Los ojos del mayor brillaron intensamente.

"Son 40.000 francos los que ahora les debo", dijo Montecristo.

"¿Su excelencia desea un recibo?" —dijo el mayor, al mismo tiempo que deslizaba el dinero en el bolsillo interior de su abrigo.

"¿Para qué?" dijo el conde.

"Pensé que querría mostrárselo al abbé Busoni".

"Bueno, cuando recibas los 40.000 restantes, me darás un recibo completo. Entre hombres honestos, una precaución tan excesiva es, creo, bastante innecesaria ".

"Sí, así es, entre personas perfectamente rectas".

"Una palabra más", dijo Montecristo.

"Di".

"¿Me permitirás hacer un comentario?"

"Ciertamente; te ruego que lo hagas ".

"Entonces debería aconsejarle que deje de usar ese estilo de vestir".

"En efecto", dijo el mayor, mirándose a sí mismo con aire de completa satisfacción.

"Sí. Se puede usar en Via Reggio; pero ese traje, por elegante que sea en sí mismo, ha pasado de moda en París desde hace mucho tiempo ".

"Eso es lamentable."

"Oh, si realmente estás apegado a tu antigua forma de vestir; puede reanudarlo fácilmente cuando salga de París ".

"¿Pero qué me pongo?"

"Lo que encuentres en tus baúles."

"¿En mis baúles? Solo tengo una baúl ".

"Me atrevo a decir que no tienes nada más contigo. ¿De qué sirve aburrirse con tantas cosas? Además, a un viejo soldado siempre le gusta marchar con el menor equipaje posible ".

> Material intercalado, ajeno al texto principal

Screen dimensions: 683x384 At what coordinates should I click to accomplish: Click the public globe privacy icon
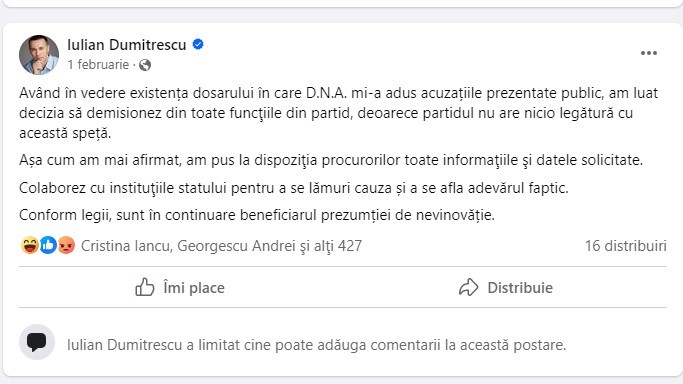pyautogui.click(x=145, y=65)
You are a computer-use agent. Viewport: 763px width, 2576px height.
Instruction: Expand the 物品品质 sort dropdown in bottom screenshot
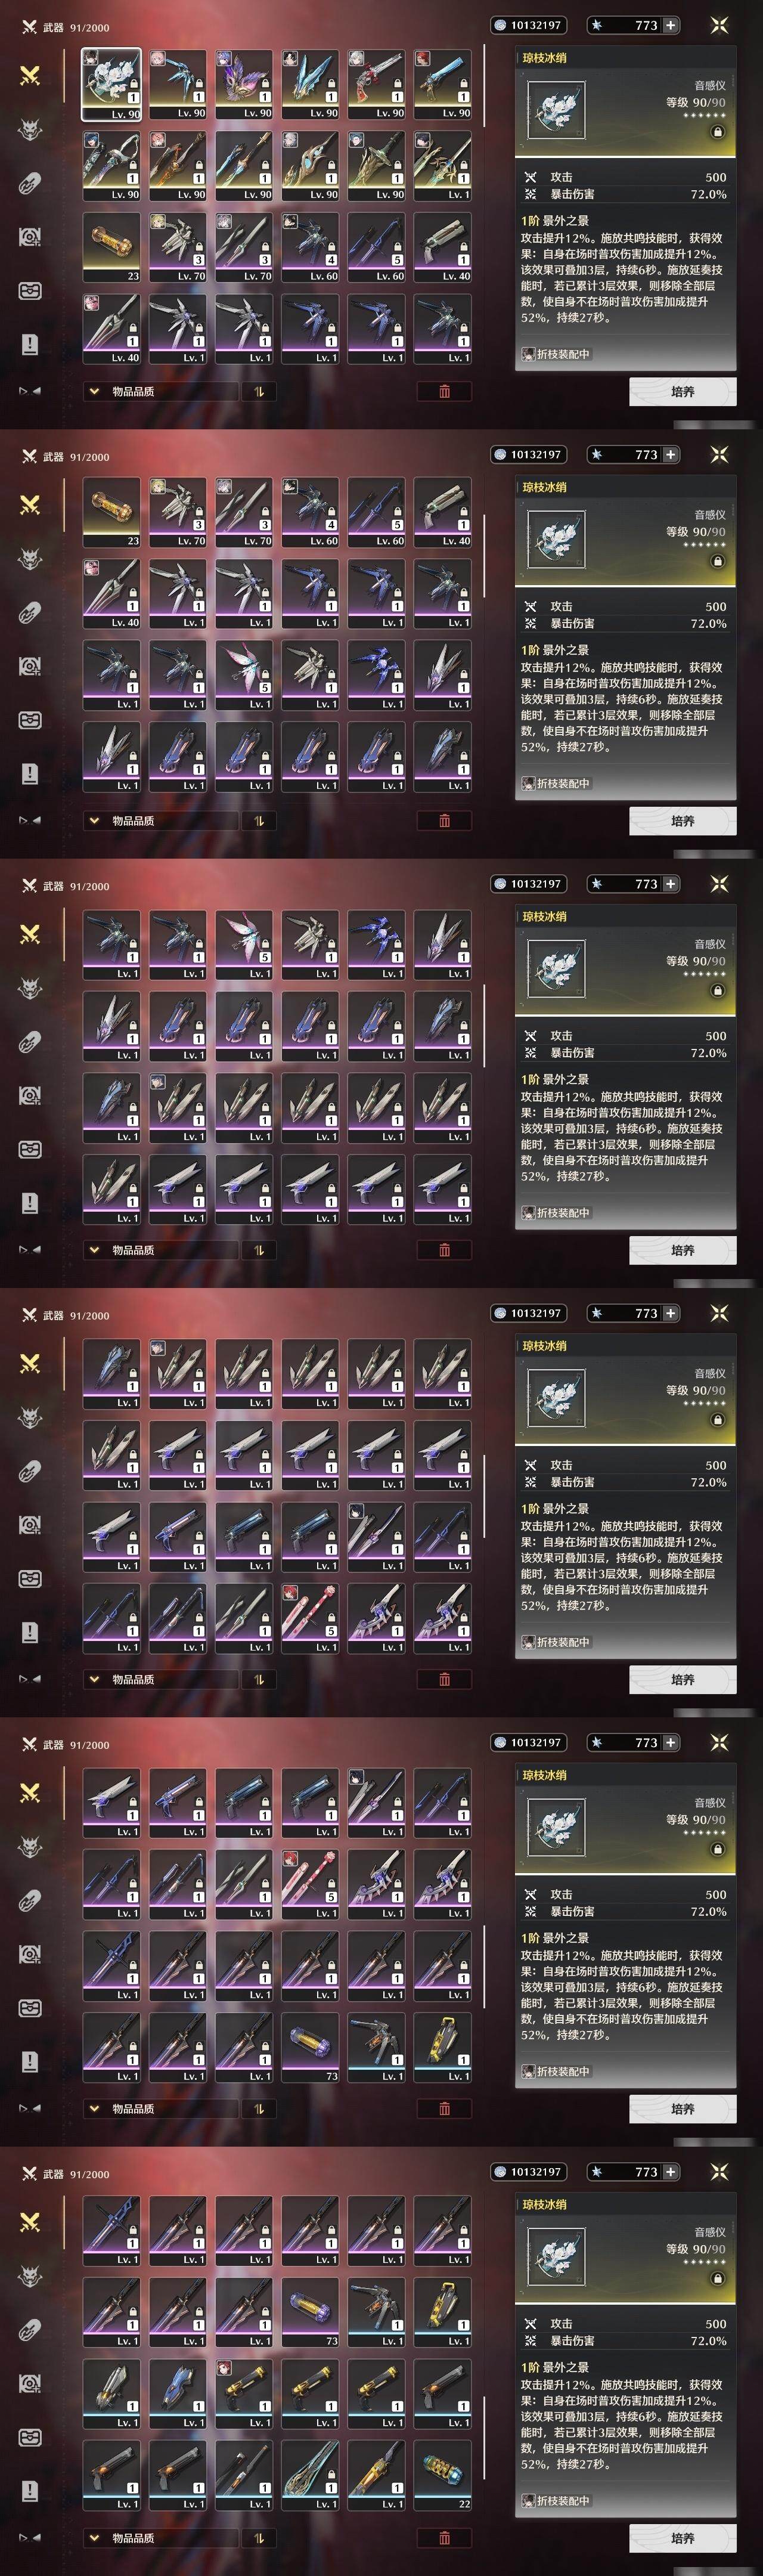pos(161,2538)
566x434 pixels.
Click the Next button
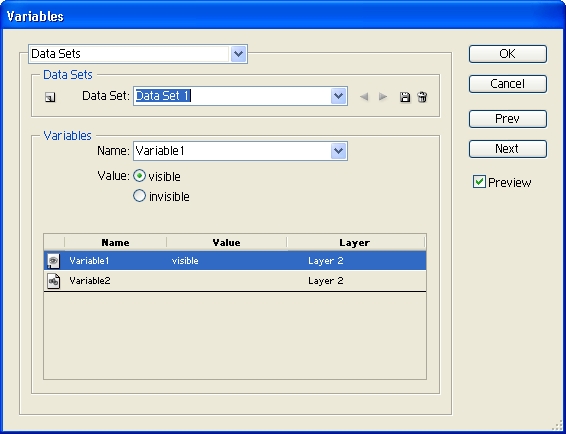[x=508, y=149]
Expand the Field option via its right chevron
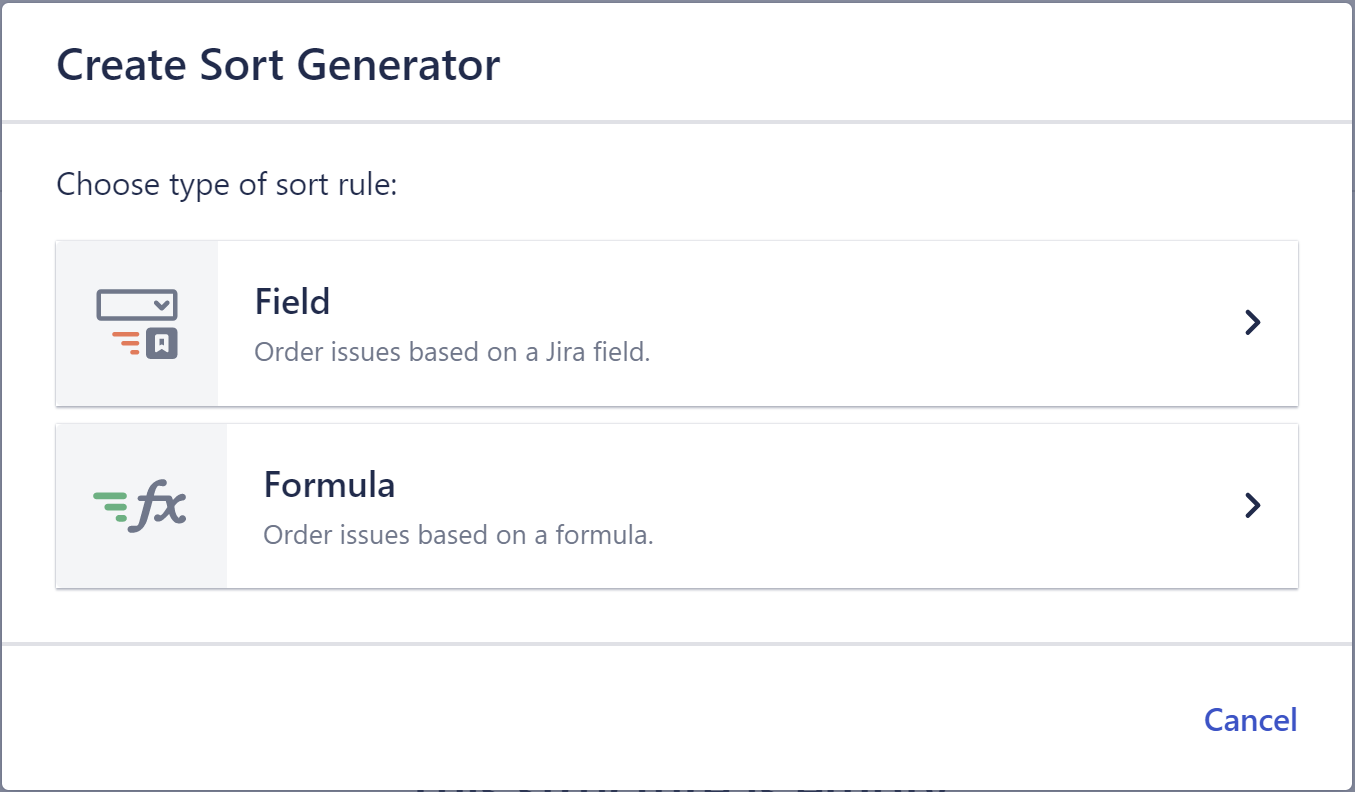This screenshot has height=792, width=1355. tap(1253, 322)

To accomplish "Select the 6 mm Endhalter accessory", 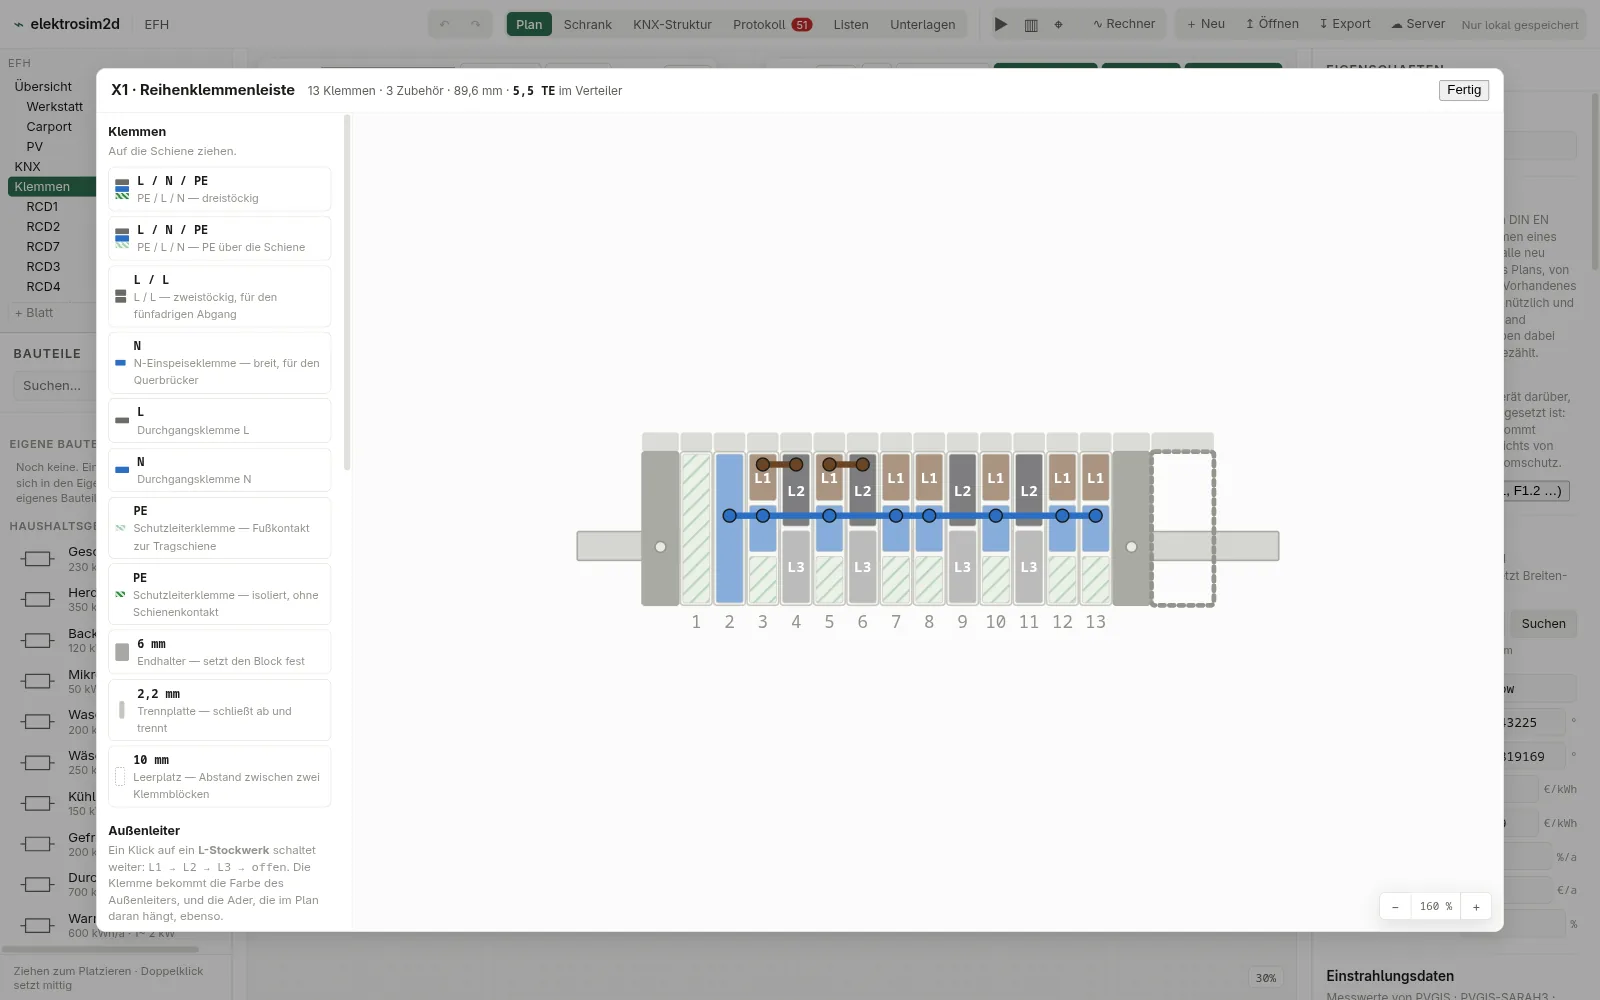I will click(x=219, y=652).
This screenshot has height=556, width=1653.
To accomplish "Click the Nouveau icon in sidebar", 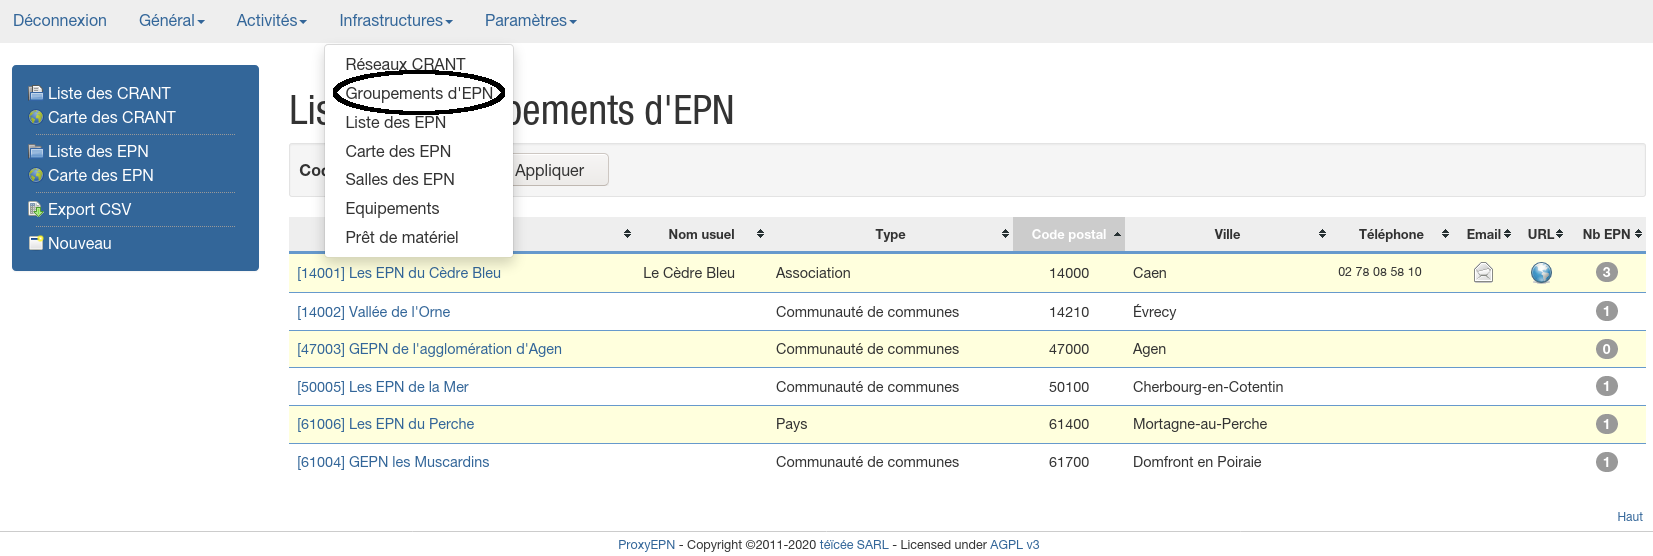I will pos(36,243).
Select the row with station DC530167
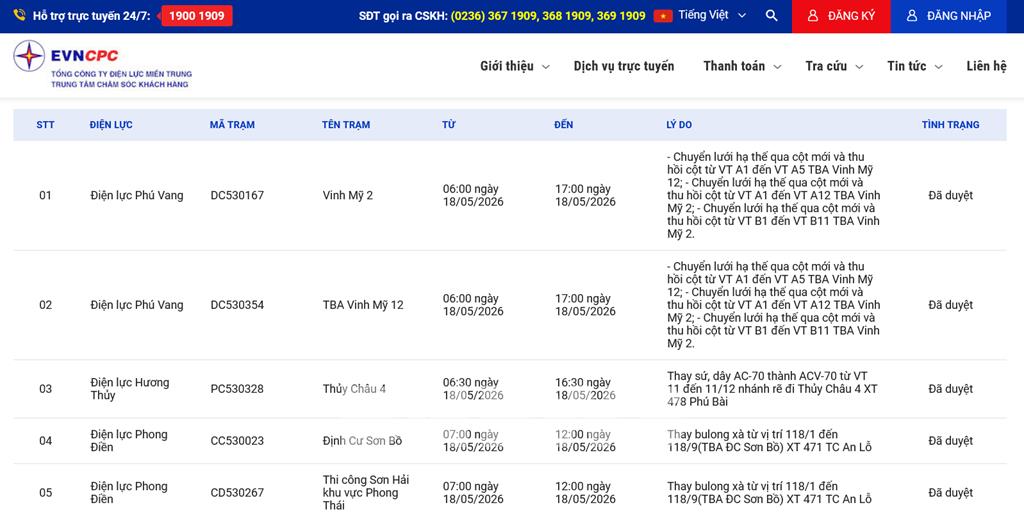The width and height of the screenshot is (1024, 521). [509, 195]
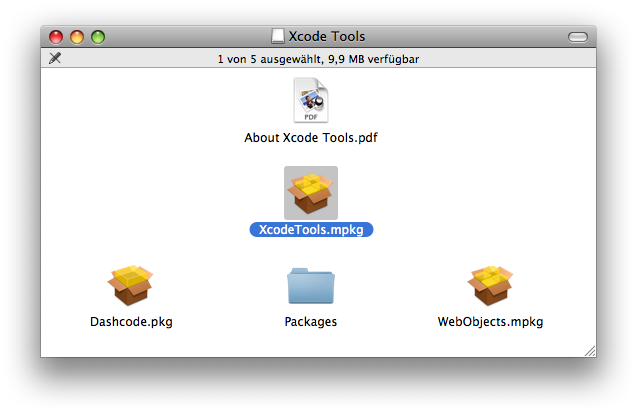Zoom the window with the green button
The height and width of the screenshot is (413, 637).
pos(98,37)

"Ese es el caso, precisamente así".

"Pero usted es un hombre de previsión y prudencia, por lo que envió su equipaje antes que usted. Ha llegado al Hôtel des Princes, Rue de Richelieu. Es allí donde debe ocupar su alojamiento ".

"Entonces, en estos baúles ..."

Supongo que ha dado órdenes a su ayuda de cámara para que ponga todo lo que probablemente necesite: su ropa de civil y su uniforme. En grandes ocasiones debes usar tu uniforme; eso se verá muy bien. No olvides tus cruces. Todavía se ríen de ellos en Francia y, sin embargo, siempre los usan, por todo eso ".

"Muy bien, muy bien", dijo el mayor, extasiado por la atención que le prestaba el conde.

"Ahora", dijo Montecristo, "que se ha fortalecido contra toda excitación dolorosa, prepárese, mi querido M. Cavalcanti, para conocer a tu Andrea perdida ".

Diciendo esto, Montecristo se inclinó y desapareció detrás del tapiz, dejando al mayor fascinado más allá de toda expresión con la deliciosa recepción que había recibido de manos del conde.